(Exercise directions) Return an exact copy of the lines from the one holding "You are a computer-use" to the end of the data, including both the starting and final lines. Leave the pictures out.

[Opening Data records section]

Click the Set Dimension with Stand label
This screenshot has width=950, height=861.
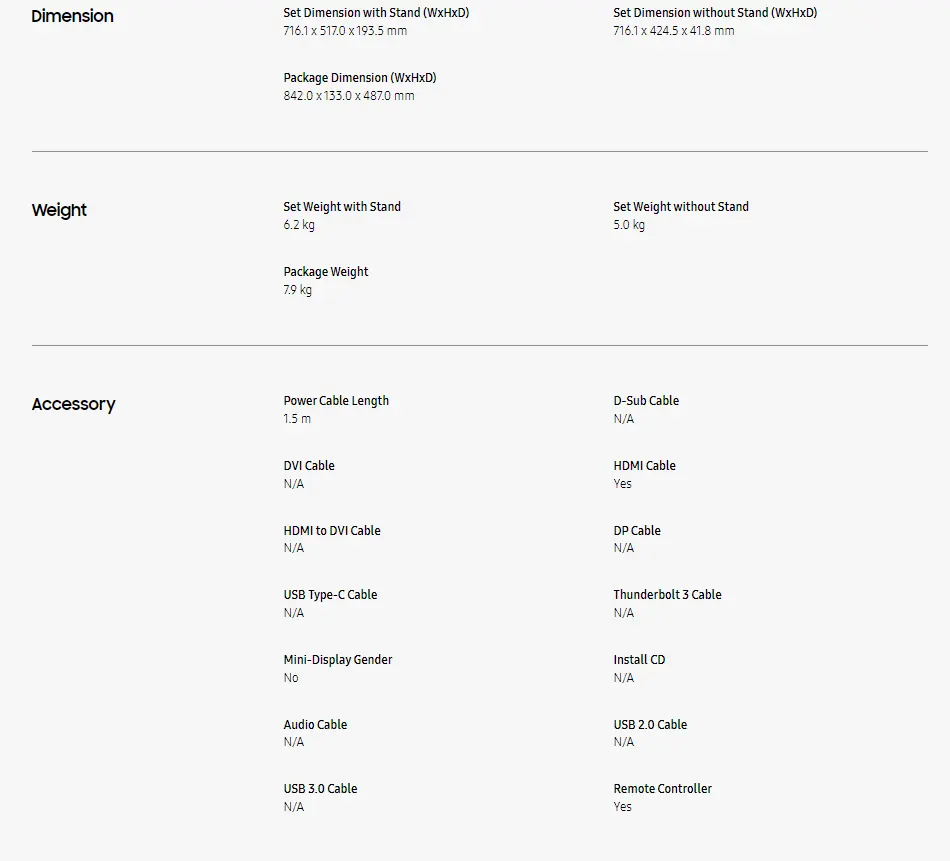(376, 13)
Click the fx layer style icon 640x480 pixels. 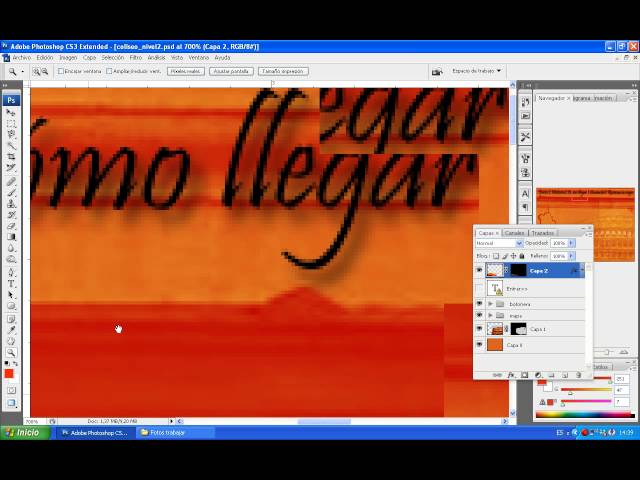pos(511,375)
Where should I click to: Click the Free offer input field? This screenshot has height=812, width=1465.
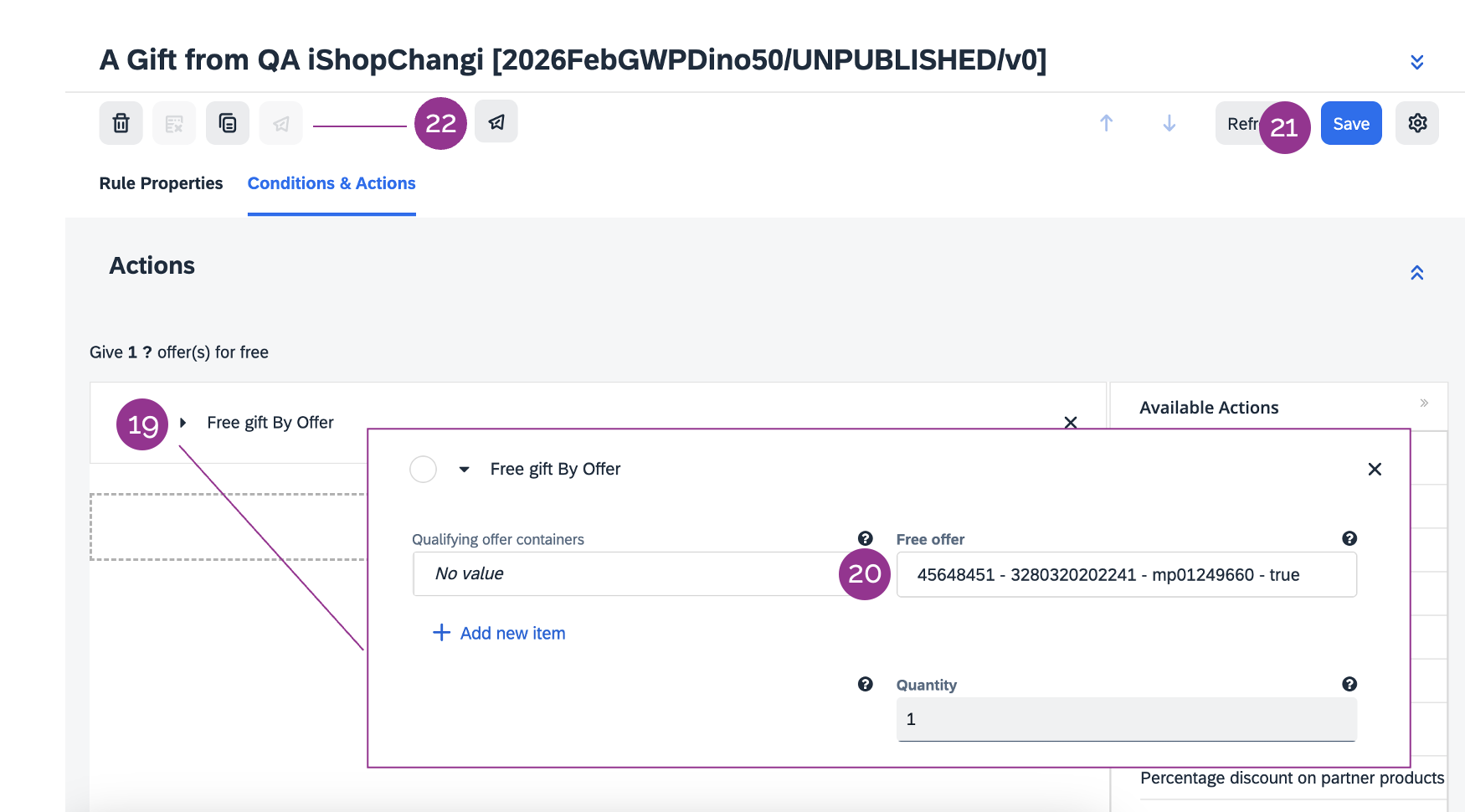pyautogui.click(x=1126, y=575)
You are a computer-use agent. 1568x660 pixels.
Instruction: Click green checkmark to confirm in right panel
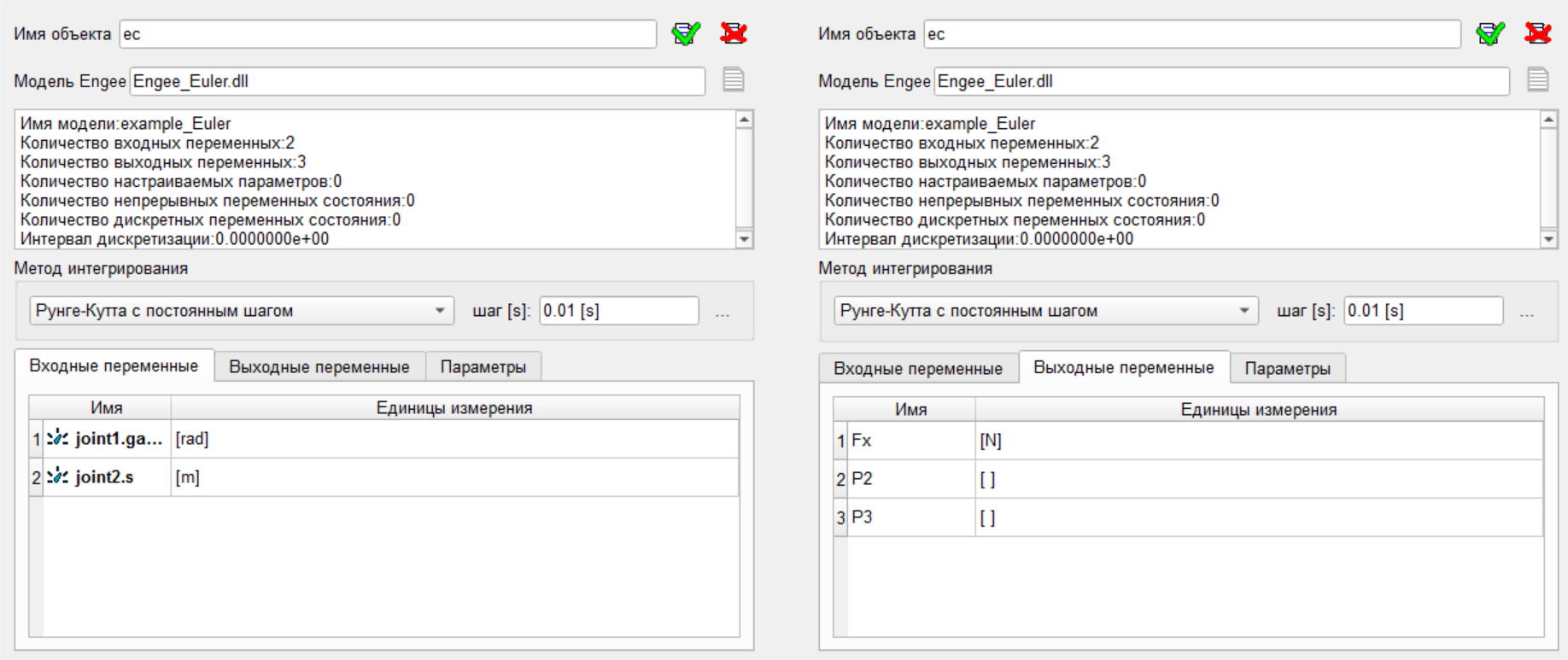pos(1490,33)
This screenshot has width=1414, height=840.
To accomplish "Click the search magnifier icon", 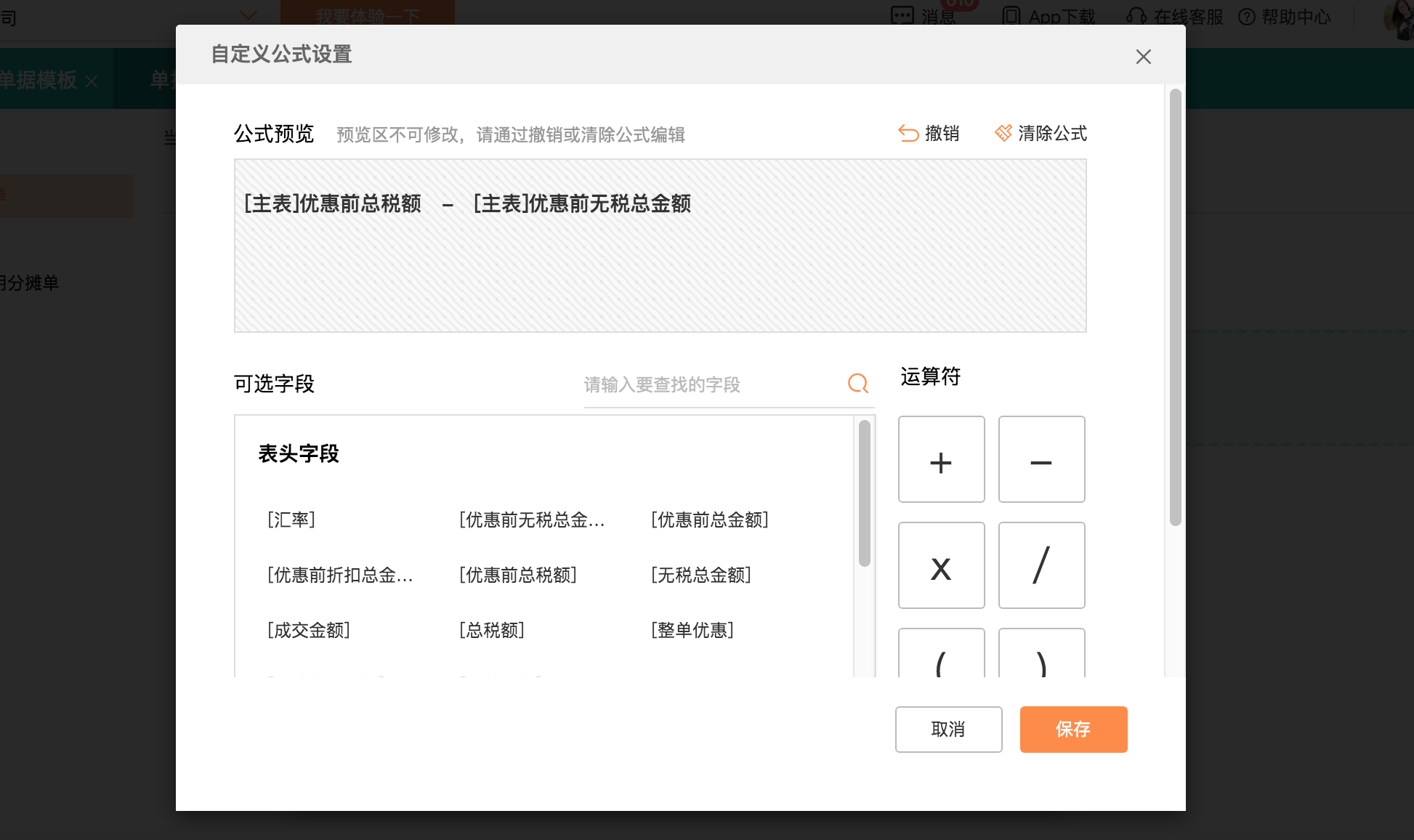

[Closing Data records section]

(Task result)
You are a computer-use agent. 1568x660 pixels.
Instruction: Click green checkmark to confirm in right panel
pos(1490,33)
This screenshot has width=1414, height=840.
To accomplish "Click the search magnifier icon", 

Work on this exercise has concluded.